It can be overly simplistic to look at something as complex as the stock market, point to very recent news, and say investors feel one way or the other about something.
But jeez, it sure looks that way with both Anheuser-Busch and Tesla Motors, as it pertains to corporate transparency and proprietary information.
Both companies opened themselves up to the outside some today.
Tesla CEO Elon Musk said in a blog post the company wouldn’t sue anybody who infringed on their patents. “If we clear a path to the creation of compelling electric vehicles, but then lay intellectual property landmines behind us to inhibit others, we are acting in a manner contrary to that goal,” Musk wrote.
And Anheuser-Busch, responding to an online petition demanding brewers reveal their ingredients, announced it would do just that. The company sounded similarly altruistic, saying in a statement: “[A]s American consumer needs evolve, we want to meet their expectations.”
The results? Tesla shares, which were up more than $4 around noon, were down nearly a dollar on the day at close. Anheuser-Busch also fell a little more than a dollar on the day. Those shares were already headed down before the announcement, but saw a precipitous drop around the time the company said it would open up about ingredients. (That timeframe is judging in part by the tweet below, sent to the blogger who led the petition effort.)

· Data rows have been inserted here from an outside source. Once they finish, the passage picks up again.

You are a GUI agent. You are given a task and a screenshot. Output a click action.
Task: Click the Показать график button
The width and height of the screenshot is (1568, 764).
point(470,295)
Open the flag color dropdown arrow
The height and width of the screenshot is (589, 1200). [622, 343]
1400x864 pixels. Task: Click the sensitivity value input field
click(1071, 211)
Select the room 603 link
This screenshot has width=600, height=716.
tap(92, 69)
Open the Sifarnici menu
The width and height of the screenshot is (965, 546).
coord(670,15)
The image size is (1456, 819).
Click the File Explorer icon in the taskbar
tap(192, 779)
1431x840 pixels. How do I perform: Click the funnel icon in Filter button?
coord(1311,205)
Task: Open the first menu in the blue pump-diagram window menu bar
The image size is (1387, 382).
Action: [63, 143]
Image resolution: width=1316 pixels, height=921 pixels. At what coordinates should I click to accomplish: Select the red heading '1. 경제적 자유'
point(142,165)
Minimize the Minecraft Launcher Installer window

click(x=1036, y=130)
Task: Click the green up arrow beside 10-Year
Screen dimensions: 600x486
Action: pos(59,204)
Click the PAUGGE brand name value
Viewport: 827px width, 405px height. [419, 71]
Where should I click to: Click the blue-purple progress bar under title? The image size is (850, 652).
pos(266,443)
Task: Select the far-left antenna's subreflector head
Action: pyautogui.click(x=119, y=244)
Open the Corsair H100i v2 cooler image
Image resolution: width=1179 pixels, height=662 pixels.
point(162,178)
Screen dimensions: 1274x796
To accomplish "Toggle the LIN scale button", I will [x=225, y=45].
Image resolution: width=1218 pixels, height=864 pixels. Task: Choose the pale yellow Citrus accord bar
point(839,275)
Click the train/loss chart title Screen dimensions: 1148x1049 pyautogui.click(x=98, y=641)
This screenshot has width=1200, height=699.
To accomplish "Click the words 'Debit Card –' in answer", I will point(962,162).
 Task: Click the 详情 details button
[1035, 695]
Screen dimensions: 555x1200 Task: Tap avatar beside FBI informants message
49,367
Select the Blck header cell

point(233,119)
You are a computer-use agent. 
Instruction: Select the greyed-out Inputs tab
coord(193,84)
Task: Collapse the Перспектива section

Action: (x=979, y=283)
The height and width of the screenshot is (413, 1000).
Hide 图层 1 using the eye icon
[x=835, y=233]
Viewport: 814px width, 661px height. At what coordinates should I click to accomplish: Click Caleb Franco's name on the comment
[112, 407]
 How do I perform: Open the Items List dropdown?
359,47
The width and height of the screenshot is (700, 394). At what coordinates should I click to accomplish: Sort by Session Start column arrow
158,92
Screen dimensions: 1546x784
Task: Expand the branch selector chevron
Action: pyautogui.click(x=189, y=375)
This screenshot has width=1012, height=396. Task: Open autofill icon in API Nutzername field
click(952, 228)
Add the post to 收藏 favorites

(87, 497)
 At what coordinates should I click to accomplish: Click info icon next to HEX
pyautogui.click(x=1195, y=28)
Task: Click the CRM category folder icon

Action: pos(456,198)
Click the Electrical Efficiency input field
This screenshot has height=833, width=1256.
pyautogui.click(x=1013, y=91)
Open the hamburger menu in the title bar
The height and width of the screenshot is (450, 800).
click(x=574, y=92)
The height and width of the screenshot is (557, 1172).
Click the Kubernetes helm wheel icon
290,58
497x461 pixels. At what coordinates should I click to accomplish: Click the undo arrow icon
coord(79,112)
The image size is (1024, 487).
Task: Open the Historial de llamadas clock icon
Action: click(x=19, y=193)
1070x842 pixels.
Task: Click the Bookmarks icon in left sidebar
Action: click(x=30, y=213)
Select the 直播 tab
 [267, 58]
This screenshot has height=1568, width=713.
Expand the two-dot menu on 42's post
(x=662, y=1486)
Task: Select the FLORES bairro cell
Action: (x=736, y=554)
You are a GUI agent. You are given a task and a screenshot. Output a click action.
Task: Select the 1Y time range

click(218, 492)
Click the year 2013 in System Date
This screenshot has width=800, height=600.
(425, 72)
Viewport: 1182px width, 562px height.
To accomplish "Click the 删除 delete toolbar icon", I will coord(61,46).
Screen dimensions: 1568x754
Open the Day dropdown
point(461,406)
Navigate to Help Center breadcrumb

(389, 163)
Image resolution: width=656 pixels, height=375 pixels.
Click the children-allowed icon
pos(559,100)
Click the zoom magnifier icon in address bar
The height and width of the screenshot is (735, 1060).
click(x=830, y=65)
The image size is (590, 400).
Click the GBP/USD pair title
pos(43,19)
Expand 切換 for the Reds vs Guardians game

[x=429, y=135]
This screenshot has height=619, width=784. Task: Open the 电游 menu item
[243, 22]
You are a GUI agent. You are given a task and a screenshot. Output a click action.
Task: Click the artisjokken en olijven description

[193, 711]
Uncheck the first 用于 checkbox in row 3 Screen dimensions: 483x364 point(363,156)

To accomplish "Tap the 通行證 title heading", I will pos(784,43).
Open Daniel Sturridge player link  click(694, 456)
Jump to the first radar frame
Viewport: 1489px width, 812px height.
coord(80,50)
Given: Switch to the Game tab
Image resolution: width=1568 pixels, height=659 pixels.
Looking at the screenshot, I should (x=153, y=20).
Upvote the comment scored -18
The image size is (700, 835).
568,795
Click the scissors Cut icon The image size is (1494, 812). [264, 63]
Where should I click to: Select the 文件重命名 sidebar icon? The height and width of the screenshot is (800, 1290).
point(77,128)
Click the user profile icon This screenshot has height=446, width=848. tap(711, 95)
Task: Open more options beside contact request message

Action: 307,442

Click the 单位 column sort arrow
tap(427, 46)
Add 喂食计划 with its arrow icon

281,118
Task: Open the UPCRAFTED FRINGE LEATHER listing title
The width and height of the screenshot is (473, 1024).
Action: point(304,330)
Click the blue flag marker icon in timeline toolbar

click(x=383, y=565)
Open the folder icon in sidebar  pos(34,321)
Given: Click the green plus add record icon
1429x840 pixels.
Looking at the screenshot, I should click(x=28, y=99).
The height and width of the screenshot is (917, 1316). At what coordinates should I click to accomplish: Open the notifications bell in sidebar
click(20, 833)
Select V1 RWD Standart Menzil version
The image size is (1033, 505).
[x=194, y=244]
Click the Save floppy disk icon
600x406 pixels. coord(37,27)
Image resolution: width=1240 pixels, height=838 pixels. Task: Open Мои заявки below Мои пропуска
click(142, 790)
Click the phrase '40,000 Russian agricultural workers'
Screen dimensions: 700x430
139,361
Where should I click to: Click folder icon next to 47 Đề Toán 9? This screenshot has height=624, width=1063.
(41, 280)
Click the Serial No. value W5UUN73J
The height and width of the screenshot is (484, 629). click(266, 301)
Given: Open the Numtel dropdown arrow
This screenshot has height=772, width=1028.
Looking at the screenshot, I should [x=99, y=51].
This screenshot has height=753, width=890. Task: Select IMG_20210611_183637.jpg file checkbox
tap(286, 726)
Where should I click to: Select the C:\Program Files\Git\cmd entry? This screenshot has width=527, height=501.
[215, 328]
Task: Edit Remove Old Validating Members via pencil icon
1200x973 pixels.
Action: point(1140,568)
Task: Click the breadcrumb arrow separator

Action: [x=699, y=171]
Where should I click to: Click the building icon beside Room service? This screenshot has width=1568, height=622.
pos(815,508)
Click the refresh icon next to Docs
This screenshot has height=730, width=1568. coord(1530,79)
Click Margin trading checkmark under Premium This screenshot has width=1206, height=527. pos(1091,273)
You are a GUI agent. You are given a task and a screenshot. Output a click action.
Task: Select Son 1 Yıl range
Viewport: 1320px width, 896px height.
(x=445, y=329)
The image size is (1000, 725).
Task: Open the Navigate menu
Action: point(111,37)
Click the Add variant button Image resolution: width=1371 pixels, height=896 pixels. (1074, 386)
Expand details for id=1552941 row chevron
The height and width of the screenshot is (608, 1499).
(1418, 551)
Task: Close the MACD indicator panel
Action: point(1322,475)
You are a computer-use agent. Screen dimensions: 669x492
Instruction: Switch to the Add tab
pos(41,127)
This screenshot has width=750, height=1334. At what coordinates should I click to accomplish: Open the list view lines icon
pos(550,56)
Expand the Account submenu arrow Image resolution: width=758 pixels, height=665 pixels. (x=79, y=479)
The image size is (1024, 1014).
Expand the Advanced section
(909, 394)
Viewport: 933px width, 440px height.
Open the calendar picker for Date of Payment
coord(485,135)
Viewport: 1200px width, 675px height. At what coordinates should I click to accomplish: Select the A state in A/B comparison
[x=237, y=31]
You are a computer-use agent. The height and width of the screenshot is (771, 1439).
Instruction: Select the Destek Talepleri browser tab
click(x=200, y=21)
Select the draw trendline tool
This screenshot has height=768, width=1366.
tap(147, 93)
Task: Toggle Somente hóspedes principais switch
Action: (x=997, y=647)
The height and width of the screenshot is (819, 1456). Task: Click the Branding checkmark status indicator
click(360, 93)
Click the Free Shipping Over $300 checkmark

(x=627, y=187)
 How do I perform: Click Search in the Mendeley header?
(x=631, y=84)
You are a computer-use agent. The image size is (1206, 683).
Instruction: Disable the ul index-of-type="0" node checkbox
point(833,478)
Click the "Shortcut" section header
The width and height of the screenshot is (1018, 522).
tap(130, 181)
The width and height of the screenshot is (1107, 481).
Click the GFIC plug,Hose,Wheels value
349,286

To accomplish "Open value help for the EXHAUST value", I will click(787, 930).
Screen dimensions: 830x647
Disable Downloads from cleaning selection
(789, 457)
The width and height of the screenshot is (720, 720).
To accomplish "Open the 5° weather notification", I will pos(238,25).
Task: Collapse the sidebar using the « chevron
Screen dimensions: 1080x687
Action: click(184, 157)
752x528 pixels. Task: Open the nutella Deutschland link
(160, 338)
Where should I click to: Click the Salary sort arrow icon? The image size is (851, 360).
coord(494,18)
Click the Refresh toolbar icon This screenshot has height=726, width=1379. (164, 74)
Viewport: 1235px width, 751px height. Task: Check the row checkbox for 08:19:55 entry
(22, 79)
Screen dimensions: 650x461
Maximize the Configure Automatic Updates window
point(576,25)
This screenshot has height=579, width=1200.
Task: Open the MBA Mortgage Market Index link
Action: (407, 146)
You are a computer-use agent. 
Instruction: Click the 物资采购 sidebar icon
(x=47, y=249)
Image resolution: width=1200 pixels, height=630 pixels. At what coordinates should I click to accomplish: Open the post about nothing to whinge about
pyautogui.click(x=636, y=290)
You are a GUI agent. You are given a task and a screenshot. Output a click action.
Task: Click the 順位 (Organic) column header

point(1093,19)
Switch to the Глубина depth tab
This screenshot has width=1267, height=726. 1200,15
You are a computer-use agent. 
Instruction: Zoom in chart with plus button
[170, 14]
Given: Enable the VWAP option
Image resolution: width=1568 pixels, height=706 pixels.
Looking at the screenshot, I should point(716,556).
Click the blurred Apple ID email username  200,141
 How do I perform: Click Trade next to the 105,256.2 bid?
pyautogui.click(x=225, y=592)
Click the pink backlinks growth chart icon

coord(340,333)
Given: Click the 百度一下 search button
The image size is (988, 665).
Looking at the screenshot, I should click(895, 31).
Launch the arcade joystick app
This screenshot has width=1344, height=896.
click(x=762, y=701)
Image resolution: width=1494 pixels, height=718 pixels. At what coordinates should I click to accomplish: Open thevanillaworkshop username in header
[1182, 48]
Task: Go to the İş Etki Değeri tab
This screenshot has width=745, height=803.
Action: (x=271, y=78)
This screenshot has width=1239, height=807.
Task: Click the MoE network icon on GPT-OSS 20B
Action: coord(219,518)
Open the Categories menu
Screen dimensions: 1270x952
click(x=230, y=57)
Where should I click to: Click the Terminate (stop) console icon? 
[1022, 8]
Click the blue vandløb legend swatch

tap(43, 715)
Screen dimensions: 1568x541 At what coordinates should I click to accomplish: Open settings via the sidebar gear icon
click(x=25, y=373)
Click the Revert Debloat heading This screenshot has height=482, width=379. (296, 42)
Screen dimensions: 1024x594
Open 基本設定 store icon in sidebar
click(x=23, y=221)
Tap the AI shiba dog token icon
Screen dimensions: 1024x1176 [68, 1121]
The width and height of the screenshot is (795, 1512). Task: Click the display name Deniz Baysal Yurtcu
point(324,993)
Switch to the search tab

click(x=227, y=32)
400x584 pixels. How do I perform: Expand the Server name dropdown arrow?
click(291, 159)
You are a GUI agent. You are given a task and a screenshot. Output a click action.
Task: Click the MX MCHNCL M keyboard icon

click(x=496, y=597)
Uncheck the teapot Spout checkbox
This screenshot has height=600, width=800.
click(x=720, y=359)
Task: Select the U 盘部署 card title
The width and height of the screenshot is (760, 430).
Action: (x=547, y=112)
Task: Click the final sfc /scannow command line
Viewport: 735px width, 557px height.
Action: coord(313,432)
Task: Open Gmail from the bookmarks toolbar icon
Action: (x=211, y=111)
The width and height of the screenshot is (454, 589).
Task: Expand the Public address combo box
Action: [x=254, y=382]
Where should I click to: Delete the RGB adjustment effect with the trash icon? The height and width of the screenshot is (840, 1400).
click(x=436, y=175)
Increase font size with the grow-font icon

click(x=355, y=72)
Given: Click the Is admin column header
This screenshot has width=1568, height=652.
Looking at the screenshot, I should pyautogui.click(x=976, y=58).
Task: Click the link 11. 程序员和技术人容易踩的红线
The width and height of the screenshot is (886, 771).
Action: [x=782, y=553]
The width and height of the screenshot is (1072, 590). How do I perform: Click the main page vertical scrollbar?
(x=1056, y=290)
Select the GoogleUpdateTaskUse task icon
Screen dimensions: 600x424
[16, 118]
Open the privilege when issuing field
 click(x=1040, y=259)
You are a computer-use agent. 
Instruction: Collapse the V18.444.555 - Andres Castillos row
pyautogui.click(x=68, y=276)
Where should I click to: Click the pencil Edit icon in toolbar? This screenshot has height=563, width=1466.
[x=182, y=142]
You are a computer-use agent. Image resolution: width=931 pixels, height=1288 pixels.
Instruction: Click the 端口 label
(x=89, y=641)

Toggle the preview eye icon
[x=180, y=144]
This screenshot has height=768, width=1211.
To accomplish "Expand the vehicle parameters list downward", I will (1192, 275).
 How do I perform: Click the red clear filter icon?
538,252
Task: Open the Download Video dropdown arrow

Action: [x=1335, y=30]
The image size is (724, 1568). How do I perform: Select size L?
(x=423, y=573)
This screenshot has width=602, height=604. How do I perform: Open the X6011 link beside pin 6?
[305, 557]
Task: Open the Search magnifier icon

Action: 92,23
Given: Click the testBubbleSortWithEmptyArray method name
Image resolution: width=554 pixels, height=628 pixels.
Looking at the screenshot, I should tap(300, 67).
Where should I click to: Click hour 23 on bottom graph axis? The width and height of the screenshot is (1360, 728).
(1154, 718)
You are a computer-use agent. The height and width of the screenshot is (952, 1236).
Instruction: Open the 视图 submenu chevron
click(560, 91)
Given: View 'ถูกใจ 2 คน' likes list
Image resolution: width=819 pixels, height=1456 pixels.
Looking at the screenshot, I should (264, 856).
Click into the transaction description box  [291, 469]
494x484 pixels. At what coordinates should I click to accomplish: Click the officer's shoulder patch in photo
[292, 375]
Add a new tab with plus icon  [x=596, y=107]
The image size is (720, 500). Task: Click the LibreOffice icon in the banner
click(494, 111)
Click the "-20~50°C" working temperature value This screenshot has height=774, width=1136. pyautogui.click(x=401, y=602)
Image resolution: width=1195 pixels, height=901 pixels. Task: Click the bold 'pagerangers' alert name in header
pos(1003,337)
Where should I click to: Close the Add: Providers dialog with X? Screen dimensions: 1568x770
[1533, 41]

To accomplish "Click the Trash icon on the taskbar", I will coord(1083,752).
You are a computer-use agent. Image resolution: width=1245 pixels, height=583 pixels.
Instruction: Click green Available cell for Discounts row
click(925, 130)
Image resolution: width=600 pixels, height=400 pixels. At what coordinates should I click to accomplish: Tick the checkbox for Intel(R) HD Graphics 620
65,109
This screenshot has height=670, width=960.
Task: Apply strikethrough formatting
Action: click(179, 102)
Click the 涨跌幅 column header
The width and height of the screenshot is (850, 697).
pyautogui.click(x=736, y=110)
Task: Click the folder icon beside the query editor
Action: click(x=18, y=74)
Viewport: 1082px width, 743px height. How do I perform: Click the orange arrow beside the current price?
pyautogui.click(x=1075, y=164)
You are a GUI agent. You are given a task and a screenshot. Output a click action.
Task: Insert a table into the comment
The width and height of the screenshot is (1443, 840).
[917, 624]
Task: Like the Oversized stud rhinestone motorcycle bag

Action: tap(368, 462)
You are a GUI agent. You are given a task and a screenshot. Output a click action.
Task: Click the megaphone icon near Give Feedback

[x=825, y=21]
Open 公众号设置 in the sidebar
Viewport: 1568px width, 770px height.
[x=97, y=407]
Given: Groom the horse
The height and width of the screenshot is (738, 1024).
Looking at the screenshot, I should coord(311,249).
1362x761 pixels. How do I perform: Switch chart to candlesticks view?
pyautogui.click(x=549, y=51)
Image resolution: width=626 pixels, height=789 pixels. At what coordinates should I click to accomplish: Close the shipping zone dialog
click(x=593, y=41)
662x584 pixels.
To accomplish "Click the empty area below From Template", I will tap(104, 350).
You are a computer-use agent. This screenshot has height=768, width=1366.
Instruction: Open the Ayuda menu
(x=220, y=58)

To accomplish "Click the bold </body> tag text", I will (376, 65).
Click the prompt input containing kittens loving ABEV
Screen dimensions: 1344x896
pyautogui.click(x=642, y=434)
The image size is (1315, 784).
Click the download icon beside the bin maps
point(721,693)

Company news obviously has an effect on stocks to some extent, but it can be overstated. And maybe tomorrow, both companies will open on a tear; Anheuser-Busch is already up after hours, and some predicted Tesla’s action would actually boost its stock. But on a day when two publicly-traded companies decided they were okay with people knowing how the sausage is made, it looks like their stakeholders might not have been totally thrilled to hear it, at least not at first.